— start MATERIAL SUPPLIED —

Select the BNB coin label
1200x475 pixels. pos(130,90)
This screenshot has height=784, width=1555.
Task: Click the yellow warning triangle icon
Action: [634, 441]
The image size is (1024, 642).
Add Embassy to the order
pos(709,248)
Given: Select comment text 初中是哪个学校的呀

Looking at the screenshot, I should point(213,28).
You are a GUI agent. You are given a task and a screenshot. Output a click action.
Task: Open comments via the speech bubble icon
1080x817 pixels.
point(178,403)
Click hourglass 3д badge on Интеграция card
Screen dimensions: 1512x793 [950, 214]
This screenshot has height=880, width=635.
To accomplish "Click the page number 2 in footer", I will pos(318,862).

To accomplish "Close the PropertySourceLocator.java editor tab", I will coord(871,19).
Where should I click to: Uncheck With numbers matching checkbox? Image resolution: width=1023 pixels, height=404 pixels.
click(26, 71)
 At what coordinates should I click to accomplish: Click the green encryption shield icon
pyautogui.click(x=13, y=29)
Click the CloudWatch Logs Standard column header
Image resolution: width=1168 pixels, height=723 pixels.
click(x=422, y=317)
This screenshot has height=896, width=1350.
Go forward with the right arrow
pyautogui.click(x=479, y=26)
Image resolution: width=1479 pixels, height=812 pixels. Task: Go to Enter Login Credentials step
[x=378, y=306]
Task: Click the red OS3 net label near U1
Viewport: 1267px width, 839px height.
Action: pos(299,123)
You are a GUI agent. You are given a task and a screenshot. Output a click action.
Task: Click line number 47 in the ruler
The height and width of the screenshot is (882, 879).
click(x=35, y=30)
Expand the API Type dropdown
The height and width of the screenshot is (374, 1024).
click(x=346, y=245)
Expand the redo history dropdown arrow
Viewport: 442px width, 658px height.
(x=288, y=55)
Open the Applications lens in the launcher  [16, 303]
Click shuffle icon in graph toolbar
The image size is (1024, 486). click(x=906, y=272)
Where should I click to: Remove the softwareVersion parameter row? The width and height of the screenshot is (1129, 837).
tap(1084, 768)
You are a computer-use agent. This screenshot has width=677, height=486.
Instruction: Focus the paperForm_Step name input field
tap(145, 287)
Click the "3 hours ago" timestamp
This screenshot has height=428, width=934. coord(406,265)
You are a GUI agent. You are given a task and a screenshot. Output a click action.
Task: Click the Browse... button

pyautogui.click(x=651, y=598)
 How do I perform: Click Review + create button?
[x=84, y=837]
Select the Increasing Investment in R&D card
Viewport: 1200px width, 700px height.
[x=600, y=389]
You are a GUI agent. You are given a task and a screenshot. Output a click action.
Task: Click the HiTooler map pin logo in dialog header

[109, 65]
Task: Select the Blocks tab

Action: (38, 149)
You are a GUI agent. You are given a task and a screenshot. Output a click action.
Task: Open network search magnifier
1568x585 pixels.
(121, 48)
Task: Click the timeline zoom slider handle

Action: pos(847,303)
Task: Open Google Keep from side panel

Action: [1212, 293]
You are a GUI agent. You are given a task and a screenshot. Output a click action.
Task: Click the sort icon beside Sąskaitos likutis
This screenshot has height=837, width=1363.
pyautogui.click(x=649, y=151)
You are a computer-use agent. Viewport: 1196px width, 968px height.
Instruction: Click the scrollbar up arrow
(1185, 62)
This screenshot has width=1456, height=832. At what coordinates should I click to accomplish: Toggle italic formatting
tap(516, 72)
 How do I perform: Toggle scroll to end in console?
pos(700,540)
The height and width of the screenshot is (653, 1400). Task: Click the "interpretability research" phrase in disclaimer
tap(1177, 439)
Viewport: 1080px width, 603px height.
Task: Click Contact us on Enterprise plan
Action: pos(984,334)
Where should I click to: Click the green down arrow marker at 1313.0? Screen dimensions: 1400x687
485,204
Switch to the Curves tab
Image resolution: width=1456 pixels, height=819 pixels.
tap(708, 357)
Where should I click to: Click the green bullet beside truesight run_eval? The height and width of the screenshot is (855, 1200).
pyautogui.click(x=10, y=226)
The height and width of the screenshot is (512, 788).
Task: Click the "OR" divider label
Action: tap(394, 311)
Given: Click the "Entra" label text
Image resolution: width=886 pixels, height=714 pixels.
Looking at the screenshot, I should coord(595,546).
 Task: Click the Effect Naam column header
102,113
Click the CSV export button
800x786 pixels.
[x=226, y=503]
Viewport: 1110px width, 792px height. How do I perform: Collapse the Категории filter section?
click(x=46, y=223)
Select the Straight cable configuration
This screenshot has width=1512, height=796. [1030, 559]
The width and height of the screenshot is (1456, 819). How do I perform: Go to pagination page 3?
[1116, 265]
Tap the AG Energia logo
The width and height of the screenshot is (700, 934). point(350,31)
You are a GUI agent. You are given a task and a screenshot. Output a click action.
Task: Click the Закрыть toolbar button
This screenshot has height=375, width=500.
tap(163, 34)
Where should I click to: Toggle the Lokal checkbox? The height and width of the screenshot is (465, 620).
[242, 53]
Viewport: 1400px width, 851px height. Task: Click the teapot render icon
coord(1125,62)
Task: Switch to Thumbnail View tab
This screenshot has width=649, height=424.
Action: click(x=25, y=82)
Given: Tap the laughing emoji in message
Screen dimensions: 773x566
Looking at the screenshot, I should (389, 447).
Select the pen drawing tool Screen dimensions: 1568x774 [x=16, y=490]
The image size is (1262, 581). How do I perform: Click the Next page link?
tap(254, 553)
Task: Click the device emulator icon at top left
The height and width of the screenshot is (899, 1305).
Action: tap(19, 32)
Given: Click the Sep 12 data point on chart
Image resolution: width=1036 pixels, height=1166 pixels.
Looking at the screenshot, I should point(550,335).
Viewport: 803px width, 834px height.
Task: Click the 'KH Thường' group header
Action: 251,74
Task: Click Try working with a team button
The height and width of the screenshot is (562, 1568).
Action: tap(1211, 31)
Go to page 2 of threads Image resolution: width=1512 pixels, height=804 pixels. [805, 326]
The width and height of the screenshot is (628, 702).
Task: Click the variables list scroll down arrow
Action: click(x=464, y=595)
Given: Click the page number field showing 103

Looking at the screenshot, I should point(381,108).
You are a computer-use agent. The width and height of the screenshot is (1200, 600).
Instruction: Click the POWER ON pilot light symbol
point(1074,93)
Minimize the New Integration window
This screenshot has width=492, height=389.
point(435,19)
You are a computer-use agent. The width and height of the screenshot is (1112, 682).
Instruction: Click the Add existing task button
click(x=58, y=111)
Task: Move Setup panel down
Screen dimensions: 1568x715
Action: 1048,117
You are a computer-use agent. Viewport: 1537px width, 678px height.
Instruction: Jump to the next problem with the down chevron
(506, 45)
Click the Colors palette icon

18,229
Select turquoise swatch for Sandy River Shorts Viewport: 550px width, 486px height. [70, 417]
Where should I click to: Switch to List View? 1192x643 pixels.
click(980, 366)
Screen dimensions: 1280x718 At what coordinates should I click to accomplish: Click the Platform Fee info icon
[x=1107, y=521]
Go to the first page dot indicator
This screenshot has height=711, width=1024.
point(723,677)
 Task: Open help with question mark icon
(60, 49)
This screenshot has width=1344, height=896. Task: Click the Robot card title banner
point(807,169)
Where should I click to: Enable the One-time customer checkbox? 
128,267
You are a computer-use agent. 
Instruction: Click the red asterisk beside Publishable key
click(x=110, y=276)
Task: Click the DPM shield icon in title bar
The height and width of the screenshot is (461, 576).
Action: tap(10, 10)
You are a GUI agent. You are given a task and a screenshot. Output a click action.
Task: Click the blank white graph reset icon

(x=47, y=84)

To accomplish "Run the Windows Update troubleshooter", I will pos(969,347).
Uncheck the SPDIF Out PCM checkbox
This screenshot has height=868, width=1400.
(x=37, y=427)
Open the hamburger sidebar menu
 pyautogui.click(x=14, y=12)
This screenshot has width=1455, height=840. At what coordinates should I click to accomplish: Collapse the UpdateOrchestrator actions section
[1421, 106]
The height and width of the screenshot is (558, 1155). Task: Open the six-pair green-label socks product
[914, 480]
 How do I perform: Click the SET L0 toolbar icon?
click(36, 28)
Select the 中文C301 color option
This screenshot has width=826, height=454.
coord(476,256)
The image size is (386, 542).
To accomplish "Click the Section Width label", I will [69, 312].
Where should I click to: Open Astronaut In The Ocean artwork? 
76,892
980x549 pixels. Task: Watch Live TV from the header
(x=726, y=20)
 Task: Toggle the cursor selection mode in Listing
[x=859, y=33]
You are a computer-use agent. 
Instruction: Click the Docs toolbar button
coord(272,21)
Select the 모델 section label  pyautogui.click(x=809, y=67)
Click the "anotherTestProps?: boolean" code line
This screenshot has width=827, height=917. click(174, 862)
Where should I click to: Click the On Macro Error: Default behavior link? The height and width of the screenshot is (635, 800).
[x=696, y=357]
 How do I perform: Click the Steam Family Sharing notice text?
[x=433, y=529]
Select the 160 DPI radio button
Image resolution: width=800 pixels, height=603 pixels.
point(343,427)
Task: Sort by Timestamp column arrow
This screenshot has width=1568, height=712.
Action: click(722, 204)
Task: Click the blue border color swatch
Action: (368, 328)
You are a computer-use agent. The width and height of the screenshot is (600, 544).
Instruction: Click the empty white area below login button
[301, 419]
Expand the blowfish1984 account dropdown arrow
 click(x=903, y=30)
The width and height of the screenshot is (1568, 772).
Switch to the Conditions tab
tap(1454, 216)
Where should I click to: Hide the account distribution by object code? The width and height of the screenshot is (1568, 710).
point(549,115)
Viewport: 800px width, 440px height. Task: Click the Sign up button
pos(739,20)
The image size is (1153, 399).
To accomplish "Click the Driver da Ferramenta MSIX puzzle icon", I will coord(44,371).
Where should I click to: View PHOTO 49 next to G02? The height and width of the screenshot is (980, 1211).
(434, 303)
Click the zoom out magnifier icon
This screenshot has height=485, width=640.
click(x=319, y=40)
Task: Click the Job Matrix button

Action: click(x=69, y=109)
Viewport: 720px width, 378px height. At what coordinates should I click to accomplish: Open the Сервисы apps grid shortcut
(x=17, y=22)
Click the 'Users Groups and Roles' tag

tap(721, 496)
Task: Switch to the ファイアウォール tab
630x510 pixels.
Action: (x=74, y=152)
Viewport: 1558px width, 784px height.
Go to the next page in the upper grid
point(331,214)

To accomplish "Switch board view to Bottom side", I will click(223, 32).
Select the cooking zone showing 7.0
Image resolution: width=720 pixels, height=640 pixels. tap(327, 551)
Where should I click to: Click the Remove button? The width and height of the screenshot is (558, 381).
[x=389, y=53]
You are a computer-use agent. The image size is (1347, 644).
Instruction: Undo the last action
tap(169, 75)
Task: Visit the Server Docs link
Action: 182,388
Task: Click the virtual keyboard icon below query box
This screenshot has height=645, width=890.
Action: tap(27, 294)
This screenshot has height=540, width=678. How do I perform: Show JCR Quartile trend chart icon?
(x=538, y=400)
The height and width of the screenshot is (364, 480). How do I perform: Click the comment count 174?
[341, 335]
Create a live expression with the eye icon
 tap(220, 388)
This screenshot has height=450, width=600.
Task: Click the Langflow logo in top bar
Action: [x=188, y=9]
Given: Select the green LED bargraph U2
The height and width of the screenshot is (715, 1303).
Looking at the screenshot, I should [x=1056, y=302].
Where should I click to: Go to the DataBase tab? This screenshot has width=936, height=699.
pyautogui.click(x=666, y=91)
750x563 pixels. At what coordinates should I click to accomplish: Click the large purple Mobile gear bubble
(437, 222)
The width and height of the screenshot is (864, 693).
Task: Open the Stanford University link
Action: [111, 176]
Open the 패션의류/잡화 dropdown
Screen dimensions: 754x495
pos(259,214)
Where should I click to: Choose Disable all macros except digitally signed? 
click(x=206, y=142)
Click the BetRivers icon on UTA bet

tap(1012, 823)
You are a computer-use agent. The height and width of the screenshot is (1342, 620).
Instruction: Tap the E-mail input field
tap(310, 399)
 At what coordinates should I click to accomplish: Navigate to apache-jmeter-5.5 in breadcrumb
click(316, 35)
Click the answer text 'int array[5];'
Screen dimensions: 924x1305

— end MATERIAL SUPPLIED —

* **AIM OF THE EXERCISE**
Please repeat the items above word for word, beginning at the line that contains "The image size is (1024, 642)." and stopping after the line that contains "I will coord(871,19).".

* **RESPONSE TO THIS EXERCISE**
The image size is (1024, 642).
Add Embassy to the order
pos(709,248)
Given: Select comment text 初中是哪个学校的呀

Looking at the screenshot, I should point(213,28).
You are a GUI agent. You are given a task and a screenshot. Output a click action.
Task: Open comments via the speech bubble icon
1080x817 pixels.
point(178,403)
Click hourglass 3д badge on Интеграция card
Screen dimensions: 1512x793 [950, 214]
This screenshot has height=880, width=635.
To accomplish "Click the page number 2 in footer", I will pos(318,862).

To accomplish "Close the PropertySourceLocator.java editor tab", I will coord(871,19).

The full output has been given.